Write out everything from the line containing "coordinates (72, 404)." down to the line containing "I want to click on phospho-label: P, so", switching "element on the screen" to "item on the display" and keeping the rest the same.

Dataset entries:
_ _ _

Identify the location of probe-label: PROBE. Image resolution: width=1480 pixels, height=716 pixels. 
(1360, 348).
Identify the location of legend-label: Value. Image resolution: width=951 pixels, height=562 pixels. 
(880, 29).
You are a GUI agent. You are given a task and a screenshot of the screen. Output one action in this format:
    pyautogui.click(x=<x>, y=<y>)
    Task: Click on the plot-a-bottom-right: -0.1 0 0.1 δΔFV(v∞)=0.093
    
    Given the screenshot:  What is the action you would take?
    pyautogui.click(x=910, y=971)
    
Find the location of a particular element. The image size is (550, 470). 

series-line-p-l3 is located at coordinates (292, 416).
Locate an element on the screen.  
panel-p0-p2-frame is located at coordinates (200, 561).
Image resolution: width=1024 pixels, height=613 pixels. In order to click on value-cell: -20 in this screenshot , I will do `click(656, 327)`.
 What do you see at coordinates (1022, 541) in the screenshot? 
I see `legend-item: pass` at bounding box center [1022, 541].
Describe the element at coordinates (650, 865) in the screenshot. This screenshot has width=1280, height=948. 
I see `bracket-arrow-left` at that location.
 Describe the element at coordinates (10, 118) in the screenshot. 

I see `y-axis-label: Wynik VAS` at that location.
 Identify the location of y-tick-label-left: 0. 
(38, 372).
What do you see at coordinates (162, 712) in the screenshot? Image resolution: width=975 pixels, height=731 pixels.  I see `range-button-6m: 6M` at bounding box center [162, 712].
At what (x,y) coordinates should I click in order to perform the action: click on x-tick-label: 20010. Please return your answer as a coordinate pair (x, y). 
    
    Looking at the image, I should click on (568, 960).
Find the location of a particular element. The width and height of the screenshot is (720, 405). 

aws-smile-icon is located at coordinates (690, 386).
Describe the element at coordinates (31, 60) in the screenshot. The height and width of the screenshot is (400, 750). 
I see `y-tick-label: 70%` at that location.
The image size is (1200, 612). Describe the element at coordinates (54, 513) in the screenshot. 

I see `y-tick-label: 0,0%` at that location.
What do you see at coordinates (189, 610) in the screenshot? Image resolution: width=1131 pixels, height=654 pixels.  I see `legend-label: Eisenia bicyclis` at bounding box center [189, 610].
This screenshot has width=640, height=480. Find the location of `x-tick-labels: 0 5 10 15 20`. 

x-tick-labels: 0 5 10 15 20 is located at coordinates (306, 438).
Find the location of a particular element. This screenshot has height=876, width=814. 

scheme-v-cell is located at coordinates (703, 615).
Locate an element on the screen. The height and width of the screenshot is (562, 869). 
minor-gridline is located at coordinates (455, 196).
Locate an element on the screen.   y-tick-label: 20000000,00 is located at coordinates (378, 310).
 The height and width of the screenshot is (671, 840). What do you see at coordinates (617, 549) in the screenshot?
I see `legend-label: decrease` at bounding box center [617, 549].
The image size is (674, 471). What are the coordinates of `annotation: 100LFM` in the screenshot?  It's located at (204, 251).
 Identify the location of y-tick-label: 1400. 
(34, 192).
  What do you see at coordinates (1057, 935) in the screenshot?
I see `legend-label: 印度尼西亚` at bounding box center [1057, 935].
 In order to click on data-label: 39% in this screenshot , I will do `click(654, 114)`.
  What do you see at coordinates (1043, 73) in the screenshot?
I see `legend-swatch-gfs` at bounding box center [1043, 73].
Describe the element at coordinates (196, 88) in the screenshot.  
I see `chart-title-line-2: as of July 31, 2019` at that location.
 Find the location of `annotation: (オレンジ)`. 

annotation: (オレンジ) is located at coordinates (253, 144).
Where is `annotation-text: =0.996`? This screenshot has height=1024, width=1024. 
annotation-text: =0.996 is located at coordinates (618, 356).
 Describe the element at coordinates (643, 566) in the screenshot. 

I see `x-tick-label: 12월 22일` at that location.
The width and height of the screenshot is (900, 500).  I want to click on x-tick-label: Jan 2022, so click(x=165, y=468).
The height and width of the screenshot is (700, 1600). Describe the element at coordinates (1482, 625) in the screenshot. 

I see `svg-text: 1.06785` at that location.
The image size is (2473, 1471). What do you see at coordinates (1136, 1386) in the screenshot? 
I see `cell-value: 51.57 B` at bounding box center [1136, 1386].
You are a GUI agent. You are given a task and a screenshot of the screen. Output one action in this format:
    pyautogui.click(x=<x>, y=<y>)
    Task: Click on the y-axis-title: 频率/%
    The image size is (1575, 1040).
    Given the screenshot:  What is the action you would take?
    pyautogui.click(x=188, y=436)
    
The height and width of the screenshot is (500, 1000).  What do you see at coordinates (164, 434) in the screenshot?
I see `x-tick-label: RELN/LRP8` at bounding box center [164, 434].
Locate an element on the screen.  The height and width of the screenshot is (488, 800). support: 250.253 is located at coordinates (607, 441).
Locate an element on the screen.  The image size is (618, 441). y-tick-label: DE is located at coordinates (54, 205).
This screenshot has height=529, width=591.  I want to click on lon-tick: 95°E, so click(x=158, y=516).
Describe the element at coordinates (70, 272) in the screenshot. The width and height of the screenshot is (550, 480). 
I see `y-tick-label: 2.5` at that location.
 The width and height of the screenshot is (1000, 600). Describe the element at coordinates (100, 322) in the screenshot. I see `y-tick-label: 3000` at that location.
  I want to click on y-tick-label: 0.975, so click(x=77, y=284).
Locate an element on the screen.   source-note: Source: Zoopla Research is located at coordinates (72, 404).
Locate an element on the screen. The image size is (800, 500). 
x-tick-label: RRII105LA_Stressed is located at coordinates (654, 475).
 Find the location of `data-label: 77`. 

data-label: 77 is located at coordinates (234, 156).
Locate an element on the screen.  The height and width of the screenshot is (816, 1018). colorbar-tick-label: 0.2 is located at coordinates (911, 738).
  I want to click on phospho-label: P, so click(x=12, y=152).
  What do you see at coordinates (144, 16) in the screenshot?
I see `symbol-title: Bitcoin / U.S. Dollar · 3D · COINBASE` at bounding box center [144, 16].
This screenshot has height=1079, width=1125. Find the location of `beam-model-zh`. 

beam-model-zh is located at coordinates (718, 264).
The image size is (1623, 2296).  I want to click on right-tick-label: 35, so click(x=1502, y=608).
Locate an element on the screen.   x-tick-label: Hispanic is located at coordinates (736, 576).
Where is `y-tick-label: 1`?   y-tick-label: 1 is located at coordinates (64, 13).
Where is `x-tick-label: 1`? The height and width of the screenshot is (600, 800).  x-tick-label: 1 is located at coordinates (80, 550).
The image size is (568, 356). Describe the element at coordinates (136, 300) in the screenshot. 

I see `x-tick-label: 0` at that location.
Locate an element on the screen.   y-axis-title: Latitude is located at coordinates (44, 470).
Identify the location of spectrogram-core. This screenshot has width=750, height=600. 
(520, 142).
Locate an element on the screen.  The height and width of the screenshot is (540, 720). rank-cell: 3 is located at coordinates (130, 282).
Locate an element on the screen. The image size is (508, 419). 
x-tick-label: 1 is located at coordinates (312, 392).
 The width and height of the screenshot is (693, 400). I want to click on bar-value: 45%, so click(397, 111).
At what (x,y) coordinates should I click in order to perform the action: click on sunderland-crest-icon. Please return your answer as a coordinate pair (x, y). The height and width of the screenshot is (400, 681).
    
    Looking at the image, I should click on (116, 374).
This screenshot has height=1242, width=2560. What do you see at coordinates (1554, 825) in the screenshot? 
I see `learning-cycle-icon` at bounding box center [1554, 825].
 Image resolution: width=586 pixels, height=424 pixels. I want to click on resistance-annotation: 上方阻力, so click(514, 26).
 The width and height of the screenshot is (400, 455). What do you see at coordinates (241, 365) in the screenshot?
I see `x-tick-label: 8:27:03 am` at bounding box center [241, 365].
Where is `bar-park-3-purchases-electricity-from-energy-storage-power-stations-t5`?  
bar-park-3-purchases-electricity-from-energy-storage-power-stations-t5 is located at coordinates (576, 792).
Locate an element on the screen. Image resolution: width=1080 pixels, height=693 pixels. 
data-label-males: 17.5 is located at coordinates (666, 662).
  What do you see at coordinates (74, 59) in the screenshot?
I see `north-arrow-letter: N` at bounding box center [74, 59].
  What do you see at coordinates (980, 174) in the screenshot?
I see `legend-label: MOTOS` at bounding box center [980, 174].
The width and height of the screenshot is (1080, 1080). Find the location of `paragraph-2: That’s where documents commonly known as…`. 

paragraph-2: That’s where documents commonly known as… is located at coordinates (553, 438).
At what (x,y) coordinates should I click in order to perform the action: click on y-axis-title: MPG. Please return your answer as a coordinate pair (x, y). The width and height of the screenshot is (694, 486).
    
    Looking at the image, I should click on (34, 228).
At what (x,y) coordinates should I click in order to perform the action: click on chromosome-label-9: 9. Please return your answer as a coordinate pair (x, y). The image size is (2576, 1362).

_ _ _

Your response:
Locate an item on the display.   source-note: Source: Zoopla Research is located at coordinates (72, 404).
Locate an item on the display. The image size is (800, 500). 
x-tick-label: RRII105LA_Stressed is located at coordinates (654, 475).
 Find the location of `data-label: 77`. 

data-label: 77 is located at coordinates (234, 156).
Locate an item on the display.  The height and width of the screenshot is (816, 1018). colorbar-tick-label: 0.2 is located at coordinates (911, 738).
  I want to click on phospho-label: P, so click(x=12, y=152).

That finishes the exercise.